» TEXT:

Apex Aircraft
- Company type: Private
- Industry: Aerospace manufacturer
- Fate: Liquidation (2008); acquired by CEAPR
- Successor: Robin Aircraft
- Headquarters: France
- Products: Robin DR400 Robin R2000 CAP 10 CAP 20 CAP 230

= Apex Aircraft =

French company

Apex Aircraft was a French company devoted to light aeroplane manufacture. It markets three ranges of light aircraft which it brands Robin, Alpha and CAP. The "Robin" range is the former Avions Robin DR400 4-seater aircraft of wooden construction, the "Alpha" range is the former Avions Robin R2000 all-metal 2-seater aircraft series, and the "CAP" range is the former Mudry/CAP Aviation's (Constructions Aéronautiques Parisiennes) CAP-10 training and CAP-232 single seater high performance aerobatic aircraft.

Stored data:
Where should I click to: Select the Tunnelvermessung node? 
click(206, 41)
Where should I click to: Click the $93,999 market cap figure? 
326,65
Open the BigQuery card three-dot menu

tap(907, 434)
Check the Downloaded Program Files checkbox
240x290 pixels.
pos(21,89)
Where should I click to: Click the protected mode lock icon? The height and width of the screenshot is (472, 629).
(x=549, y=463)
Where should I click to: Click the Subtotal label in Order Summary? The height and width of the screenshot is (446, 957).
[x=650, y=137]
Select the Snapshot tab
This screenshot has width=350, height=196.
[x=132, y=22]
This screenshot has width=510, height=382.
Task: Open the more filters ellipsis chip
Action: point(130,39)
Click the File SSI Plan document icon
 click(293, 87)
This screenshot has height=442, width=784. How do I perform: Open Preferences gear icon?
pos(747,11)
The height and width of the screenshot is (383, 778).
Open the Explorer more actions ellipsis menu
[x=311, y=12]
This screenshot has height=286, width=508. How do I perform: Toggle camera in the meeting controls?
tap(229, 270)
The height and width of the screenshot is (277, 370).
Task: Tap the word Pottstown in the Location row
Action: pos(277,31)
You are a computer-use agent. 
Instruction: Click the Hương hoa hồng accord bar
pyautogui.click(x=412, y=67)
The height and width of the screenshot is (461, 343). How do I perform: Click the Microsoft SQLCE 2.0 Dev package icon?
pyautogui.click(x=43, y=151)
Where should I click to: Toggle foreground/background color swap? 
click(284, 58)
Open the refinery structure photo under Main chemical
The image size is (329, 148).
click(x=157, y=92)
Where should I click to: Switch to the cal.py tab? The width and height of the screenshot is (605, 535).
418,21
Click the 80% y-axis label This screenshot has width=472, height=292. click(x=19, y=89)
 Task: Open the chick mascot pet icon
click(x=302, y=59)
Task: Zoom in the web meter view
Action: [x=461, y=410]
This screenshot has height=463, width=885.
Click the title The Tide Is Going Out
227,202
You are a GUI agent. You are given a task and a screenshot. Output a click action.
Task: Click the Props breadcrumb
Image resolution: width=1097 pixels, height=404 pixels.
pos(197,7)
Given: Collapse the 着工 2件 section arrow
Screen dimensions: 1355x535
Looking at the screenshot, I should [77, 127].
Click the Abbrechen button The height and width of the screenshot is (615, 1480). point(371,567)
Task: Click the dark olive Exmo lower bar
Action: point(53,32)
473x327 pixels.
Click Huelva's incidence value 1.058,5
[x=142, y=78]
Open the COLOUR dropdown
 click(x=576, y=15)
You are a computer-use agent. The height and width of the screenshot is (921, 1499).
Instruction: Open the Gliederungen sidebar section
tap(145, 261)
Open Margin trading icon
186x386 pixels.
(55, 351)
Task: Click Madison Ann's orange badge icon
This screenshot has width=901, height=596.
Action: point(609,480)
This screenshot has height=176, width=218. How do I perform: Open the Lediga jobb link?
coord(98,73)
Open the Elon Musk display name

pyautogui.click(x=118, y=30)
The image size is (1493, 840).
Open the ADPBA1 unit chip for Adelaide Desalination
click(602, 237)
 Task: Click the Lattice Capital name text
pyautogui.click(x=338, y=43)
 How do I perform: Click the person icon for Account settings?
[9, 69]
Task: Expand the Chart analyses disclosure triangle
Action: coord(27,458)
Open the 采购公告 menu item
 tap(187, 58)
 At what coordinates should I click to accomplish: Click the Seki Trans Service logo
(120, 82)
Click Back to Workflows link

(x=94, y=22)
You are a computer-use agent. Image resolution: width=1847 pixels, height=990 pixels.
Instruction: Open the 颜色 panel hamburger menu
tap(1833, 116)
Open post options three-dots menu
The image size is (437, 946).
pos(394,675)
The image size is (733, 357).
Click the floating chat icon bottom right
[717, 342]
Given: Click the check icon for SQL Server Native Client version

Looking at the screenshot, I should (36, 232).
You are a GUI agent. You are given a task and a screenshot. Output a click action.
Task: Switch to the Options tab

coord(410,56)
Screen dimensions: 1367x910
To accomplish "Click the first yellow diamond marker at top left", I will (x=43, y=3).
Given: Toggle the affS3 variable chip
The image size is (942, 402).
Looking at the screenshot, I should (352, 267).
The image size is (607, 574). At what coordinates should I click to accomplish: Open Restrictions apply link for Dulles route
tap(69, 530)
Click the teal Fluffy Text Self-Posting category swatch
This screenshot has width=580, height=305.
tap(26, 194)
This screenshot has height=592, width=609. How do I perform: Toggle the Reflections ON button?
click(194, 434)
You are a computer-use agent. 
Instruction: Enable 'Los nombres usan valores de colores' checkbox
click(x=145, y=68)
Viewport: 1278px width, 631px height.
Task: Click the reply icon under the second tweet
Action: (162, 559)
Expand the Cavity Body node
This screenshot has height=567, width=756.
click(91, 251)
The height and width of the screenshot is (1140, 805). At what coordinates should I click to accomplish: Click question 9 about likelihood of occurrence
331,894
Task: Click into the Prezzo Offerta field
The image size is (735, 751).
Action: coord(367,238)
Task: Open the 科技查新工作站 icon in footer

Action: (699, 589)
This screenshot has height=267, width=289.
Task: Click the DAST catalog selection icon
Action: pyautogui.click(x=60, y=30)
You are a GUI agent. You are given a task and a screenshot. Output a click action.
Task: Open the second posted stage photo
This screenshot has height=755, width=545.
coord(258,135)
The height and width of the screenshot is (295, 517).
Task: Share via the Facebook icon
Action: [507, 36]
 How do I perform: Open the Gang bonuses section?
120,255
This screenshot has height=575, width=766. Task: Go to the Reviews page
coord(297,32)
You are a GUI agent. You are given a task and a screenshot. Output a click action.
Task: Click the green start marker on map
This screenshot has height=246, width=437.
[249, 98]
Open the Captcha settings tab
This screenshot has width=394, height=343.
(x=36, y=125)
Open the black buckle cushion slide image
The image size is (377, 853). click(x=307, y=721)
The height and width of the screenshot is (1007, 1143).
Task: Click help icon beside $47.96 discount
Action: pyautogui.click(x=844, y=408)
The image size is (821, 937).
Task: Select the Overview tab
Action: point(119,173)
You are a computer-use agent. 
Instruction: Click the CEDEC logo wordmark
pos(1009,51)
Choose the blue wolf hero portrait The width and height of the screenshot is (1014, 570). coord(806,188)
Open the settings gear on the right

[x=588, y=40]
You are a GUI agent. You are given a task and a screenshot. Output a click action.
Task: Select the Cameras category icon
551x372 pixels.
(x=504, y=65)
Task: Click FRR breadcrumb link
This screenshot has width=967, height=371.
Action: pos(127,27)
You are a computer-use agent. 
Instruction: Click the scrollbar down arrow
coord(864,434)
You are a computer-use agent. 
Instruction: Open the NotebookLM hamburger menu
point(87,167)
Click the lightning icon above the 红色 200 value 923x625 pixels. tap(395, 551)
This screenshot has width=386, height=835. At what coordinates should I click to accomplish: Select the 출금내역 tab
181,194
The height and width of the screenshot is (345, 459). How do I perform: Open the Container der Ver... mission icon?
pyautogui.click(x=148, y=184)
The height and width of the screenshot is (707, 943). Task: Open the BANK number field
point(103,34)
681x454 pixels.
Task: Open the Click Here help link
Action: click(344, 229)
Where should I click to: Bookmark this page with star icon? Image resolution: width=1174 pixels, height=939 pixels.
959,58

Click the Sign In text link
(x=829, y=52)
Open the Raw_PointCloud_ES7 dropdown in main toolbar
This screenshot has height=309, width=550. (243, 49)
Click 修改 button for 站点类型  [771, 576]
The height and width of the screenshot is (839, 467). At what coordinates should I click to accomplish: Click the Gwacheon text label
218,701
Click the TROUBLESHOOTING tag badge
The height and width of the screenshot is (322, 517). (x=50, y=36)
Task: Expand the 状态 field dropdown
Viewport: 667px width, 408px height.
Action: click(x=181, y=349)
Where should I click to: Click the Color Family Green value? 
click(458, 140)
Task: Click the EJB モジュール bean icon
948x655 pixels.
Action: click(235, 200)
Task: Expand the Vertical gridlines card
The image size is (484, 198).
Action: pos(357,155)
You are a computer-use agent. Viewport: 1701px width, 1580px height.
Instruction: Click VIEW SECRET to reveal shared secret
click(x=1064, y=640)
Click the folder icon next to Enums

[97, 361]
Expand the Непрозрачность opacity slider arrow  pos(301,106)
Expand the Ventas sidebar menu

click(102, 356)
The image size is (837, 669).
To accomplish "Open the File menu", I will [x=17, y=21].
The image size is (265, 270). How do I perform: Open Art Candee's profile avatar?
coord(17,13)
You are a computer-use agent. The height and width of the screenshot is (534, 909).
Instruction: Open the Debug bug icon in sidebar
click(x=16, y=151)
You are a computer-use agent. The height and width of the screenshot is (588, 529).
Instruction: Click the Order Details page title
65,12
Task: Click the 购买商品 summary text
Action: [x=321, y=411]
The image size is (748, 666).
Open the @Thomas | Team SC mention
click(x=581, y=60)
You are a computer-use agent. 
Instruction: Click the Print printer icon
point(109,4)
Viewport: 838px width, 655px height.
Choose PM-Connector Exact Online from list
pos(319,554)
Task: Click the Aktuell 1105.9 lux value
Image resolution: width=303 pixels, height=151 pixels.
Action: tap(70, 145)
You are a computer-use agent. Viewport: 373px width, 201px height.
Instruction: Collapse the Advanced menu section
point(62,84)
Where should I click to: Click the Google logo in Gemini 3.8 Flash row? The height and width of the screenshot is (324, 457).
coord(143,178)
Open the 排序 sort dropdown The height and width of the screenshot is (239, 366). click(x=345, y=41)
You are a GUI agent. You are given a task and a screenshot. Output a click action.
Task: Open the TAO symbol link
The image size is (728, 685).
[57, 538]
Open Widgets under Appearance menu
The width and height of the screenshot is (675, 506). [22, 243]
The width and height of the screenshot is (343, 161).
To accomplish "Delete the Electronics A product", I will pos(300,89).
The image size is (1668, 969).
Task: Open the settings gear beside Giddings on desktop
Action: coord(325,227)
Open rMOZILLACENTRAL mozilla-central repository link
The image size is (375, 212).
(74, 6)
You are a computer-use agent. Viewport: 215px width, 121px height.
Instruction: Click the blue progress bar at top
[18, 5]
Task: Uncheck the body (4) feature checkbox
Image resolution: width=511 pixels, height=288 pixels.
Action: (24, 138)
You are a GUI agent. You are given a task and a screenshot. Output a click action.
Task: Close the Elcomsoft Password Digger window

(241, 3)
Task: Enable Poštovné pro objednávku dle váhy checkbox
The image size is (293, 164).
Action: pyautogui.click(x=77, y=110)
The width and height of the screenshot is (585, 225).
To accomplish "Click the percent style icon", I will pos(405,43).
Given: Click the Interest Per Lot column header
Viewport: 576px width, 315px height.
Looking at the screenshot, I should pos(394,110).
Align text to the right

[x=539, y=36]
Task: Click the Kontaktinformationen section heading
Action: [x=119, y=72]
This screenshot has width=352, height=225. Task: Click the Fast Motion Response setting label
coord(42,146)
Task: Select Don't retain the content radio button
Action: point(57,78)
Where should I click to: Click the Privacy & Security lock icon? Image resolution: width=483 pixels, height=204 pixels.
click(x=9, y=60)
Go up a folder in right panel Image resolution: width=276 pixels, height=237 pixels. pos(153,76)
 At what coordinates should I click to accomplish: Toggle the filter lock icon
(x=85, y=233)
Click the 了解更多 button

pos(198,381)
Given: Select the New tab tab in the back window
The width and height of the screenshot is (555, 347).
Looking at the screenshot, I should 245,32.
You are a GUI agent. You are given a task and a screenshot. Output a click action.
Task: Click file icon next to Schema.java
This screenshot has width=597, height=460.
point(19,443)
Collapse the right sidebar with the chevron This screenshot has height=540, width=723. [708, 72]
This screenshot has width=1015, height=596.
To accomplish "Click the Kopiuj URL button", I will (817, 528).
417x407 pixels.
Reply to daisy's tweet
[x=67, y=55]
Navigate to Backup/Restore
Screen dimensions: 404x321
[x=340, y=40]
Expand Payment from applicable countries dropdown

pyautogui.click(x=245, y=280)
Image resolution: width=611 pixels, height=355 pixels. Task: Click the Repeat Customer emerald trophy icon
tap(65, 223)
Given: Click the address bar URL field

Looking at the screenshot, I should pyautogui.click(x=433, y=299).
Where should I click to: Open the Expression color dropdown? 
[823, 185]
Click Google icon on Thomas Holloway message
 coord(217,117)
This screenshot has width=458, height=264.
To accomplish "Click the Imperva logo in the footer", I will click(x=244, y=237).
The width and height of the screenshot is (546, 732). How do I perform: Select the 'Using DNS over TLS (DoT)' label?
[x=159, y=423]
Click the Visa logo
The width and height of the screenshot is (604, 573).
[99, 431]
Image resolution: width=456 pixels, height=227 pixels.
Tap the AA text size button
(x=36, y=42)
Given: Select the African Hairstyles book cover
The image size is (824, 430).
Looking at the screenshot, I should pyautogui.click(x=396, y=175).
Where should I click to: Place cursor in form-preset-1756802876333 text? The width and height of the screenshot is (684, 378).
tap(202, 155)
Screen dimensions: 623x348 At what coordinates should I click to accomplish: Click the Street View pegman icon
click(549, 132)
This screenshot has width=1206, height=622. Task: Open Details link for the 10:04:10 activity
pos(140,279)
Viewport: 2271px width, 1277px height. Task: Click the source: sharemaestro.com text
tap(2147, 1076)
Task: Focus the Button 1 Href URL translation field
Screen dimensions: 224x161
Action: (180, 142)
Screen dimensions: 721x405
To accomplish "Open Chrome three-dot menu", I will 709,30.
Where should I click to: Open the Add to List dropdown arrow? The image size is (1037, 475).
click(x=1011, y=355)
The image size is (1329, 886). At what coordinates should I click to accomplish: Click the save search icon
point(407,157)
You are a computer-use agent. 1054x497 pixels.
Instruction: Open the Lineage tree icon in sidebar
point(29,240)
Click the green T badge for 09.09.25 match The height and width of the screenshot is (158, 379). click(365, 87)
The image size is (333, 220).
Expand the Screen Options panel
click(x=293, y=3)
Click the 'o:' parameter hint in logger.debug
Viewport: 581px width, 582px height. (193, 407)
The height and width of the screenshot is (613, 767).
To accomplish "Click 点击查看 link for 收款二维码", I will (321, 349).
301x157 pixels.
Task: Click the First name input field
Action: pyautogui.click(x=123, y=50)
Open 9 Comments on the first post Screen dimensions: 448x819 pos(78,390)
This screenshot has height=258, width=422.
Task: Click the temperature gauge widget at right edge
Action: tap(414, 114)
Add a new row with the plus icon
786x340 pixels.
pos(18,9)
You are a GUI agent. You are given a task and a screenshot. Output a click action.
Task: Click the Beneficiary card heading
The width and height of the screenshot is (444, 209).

» DIRECTIVE:
In the Apex Aircraft text, what aircraft series was the "Alpha" range before?

» SOLUTION:
The Avions Robin R2000 all-metal 2-seater aircraft series.